▶ _Stored records_:
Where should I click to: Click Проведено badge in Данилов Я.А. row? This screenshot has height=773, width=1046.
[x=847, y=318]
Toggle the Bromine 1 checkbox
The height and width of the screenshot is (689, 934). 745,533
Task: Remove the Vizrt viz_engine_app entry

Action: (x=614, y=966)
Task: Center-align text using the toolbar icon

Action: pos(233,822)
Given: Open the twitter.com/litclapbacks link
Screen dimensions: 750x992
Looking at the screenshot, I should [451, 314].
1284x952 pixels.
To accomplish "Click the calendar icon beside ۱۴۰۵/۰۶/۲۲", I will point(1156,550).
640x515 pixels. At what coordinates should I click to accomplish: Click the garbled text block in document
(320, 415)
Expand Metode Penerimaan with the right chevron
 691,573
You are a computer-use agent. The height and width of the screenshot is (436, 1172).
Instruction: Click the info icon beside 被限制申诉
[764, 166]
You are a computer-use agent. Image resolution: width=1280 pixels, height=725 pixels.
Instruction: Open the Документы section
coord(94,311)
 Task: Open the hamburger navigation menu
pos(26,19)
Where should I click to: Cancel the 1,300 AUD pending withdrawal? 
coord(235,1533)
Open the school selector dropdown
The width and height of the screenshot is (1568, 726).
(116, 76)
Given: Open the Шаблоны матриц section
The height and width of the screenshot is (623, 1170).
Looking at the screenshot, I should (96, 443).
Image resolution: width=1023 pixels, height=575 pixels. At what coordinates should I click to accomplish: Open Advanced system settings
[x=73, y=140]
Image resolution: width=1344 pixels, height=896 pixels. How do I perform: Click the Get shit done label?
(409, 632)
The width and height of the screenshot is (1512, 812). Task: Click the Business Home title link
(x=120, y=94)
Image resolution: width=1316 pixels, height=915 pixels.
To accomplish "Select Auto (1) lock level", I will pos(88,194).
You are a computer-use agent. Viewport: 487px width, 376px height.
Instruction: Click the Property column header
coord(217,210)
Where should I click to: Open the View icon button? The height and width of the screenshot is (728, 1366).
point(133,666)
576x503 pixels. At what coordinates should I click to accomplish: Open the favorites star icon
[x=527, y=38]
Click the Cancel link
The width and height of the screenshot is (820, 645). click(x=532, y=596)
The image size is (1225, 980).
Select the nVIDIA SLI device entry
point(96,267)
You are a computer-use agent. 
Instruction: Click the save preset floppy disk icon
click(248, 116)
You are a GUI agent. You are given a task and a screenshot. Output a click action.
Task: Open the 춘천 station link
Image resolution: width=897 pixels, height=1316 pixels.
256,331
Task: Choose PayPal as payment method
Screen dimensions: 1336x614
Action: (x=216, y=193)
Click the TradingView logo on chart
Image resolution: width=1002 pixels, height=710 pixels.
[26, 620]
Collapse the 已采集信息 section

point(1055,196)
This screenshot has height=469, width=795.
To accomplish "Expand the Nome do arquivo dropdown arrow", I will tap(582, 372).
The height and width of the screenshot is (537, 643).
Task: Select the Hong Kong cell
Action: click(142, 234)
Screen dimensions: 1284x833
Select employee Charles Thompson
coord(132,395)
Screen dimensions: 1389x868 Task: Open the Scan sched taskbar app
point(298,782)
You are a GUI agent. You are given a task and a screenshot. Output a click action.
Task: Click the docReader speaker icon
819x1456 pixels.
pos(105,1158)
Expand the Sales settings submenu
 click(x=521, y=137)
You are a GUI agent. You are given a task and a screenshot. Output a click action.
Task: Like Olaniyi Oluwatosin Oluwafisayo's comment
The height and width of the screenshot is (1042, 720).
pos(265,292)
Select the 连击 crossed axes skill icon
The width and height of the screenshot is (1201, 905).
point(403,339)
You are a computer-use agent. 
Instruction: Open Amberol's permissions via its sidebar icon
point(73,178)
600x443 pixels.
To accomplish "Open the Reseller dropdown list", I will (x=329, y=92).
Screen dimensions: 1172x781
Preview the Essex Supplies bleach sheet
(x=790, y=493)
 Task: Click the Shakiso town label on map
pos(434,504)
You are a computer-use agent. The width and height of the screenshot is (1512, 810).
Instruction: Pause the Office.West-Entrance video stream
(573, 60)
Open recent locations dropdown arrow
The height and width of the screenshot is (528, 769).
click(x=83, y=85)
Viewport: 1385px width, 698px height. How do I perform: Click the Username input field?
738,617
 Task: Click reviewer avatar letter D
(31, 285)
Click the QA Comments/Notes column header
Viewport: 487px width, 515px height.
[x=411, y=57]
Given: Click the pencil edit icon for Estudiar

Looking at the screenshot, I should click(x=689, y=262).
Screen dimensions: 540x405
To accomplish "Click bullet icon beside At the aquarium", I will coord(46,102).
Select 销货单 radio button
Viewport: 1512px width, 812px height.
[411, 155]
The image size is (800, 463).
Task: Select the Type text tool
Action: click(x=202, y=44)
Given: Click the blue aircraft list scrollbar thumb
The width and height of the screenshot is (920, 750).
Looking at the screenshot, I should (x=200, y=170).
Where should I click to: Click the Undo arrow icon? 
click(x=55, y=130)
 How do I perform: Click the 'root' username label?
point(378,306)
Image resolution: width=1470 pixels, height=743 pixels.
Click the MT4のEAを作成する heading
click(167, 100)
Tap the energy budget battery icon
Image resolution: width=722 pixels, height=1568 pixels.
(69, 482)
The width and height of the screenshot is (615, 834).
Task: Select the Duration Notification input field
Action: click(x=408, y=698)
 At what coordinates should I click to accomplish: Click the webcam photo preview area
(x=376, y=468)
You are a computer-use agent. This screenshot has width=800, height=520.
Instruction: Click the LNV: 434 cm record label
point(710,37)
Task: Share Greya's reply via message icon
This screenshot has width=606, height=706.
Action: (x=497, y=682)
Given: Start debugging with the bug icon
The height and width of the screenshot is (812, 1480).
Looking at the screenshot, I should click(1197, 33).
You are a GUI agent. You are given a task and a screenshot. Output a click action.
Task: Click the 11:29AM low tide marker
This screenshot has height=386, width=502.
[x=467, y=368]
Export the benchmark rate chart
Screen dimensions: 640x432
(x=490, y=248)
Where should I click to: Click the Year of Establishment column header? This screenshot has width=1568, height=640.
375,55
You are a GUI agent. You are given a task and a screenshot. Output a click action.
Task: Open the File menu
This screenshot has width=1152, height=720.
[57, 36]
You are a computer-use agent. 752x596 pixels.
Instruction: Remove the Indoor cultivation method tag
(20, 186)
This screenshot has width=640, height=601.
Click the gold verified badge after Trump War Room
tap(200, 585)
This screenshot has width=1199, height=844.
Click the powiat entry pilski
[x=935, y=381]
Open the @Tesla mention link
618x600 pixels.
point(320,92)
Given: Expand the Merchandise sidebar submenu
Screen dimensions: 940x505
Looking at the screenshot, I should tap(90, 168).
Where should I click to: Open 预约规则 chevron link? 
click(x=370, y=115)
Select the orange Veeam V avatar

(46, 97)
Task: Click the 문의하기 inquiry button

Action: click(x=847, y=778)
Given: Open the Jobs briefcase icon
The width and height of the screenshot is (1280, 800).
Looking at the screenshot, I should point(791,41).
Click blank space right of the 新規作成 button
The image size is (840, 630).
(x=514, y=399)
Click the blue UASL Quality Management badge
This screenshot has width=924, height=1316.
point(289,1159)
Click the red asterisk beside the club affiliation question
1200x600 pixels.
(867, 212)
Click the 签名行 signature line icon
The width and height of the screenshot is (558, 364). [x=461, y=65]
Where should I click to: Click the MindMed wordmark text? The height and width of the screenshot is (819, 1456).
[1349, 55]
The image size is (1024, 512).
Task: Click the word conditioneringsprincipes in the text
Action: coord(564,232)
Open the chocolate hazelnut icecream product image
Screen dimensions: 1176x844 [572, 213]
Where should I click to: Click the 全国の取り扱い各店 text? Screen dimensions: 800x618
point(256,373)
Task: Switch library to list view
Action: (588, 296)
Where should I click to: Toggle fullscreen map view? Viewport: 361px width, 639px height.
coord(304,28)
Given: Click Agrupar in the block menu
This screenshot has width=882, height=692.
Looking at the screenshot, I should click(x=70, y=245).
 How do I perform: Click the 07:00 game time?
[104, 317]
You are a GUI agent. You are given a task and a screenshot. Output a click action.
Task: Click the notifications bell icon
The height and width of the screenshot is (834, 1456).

▶ _Task statement_: Retrieve all lines from the data that contain the string "chart".

▶ _Result of this exercise_:
Click the TradingView logo on chart
Export the benchmark rate chart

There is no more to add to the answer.